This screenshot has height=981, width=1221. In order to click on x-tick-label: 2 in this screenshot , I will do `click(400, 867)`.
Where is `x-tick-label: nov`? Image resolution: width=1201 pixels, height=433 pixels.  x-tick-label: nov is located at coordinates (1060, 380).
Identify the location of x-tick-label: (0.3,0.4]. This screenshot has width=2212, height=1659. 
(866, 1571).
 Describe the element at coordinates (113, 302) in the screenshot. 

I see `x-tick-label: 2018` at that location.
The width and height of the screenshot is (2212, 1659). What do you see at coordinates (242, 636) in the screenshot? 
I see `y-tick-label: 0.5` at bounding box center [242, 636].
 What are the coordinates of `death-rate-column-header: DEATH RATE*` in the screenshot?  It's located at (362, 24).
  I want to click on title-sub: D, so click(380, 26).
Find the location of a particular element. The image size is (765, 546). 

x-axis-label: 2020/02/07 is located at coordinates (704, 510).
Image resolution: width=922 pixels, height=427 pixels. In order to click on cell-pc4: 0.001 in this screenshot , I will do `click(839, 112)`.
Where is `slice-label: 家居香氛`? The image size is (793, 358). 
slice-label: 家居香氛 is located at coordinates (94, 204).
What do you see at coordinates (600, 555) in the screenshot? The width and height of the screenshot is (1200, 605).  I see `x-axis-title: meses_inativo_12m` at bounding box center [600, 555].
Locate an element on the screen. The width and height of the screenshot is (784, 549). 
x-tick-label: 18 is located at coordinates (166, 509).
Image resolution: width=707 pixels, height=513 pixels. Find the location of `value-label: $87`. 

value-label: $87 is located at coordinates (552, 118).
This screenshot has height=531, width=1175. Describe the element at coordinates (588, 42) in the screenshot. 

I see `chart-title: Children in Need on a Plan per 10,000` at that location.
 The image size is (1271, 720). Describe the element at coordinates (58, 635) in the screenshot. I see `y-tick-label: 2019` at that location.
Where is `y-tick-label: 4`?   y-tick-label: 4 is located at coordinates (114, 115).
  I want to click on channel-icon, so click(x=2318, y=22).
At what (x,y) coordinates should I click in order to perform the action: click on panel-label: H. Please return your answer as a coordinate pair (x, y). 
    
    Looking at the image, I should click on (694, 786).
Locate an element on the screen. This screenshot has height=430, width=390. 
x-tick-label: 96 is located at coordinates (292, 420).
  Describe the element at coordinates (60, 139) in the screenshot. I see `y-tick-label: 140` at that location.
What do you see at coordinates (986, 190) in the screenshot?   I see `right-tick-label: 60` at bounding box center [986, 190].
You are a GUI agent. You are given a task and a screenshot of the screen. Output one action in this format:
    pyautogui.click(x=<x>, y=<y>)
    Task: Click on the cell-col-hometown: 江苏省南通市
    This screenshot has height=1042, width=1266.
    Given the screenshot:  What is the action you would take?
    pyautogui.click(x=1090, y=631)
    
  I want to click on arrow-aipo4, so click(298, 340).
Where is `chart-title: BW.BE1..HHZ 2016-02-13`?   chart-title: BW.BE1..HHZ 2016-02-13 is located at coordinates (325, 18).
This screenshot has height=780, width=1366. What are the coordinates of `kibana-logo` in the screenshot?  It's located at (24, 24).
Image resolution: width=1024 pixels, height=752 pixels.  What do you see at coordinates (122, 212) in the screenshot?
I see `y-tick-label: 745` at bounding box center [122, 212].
━━━━━━━━━━━━━━━━━━━━
WORK ORDER> Format every line of the records above as a JSON list of strings, one string per line, and leave out the blank lines.

SOLUTION BELOW>
[
  "This screenshot has height=981, width=1221. In order to click on x-tick-label: 2 in this screenshot , I will do `click(400, 867)`.",
  "Where is `x-tick-label: nov`? Image resolution: width=1201 pixels, height=433 pixels.  x-tick-label: nov is located at coordinates (1060, 380).",
  "Identify the location of x-tick-label: (0.3,0.4]. This screenshot has width=2212, height=1659. ",
  "(866, 1571).",
  " Describe the element at coordinates (113, 302) in the screenshot. ",
  "I see `x-tick-label: 2018` at that location.",
  "The width and height of the screenshot is (2212, 1659). What do you see at coordinates (242, 636) in the screenshot? ",
  "I see `y-tick-label: 0.5` at bounding box center [242, 636].",
  " What are the coordinates of `death-rate-column-header: DEATH RATE*` in the screenshot?  It's located at (362, 24).",
  "  I want to click on title-sub: D, so click(380, 26).",
  "Find the location of a particular element. The image size is (765, 546). ",
  "x-axis-label: 2020/02/07 is located at coordinates (704, 510).",
  "Image resolution: width=922 pixels, height=427 pixels. In order to click on cell-pc4: 0.001 in this screenshot , I will do `click(839, 112)`.",
  "Where is `slice-label: 家居香氛`? The image size is (793, 358). ",
  "slice-label: 家居香氛 is located at coordinates (94, 204).",
  "What do you see at coordinates (600, 555) in the screenshot? The width and height of the screenshot is (1200, 605).  I see `x-axis-title: meses_inativo_12m` at bounding box center [600, 555].",
  "Locate an element on the screen. The width and height of the screenshot is (784, 549). ",
  "x-tick-label: 18 is located at coordinates (166, 509).",
  "Image resolution: width=707 pixels, height=513 pixels. Find the location of `value-label: $87`. ",
  "value-label: $87 is located at coordinates (552, 118).",
  "This screenshot has height=531, width=1175. Describe the element at coordinates (588, 42) in the screenshot. ",
  "I see `chart-title: Children in Need on a Plan per 10,000` at that location.",
  " The image size is (1271, 720). Describe the element at coordinates (58, 635) in the screenshot. I see `y-tick-label: 2019` at that location.",
  "Where is `y-tick-label: 4`?   y-tick-label: 4 is located at coordinates (114, 115).",
  "  I want to click on channel-icon, so click(x=2318, y=22).",
  "At what (x,y) coordinates should I click in order to perform the action: click on panel-label: H. Please return your answer as a coordinate pair (x, y). ",
  "    Looking at the image, I should click on (694, 786).",
  "Locate an element on the screen. This screenshot has height=430, width=390. ",
  "x-tick-label: 96 is located at coordinates (292, 420).",
  "  Describe the element at coordinates (60, 139) in the screenshot. I see `y-tick-label: 140` at that location.",
  "What do you see at coordinates (986, 190) in the screenshot?   I see `right-tick-label: 60` at bounding box center [986, 190].",
  "You are a GUI agent. You are given a task and a screenshot of the screen. Output one action in this format:",
  "    pyautogui.click(x=<x>, y=<y>)",
  "    Task: Click on the cell-col-hometown: 江苏省南通市",
  "    This screenshot has height=1042, width=1266.",
  "    Given the screenshot:  What is the action you would take?",
  "    pyautogui.click(x=1090, y=631)",
  "  I want to click on arrow-aipo4, so click(298, 340).",
  "Where is `chart-title: BW.BE1..HHZ 2016-02-13`?   chart-title: BW.BE1..HHZ 2016-02-13 is located at coordinates (325, 18).",
  "This screenshot has height=780, width=1366. What are the coordinates of `kibana-logo` in the screenshot?  It's located at (24, 24).",
  "Image resolution: width=1024 pixels, height=752 pixels.  What do you see at coordinates (122, 212) in the screenshot?",
  "I see `y-tick-label: 745` at bounding box center [122, 212]."
]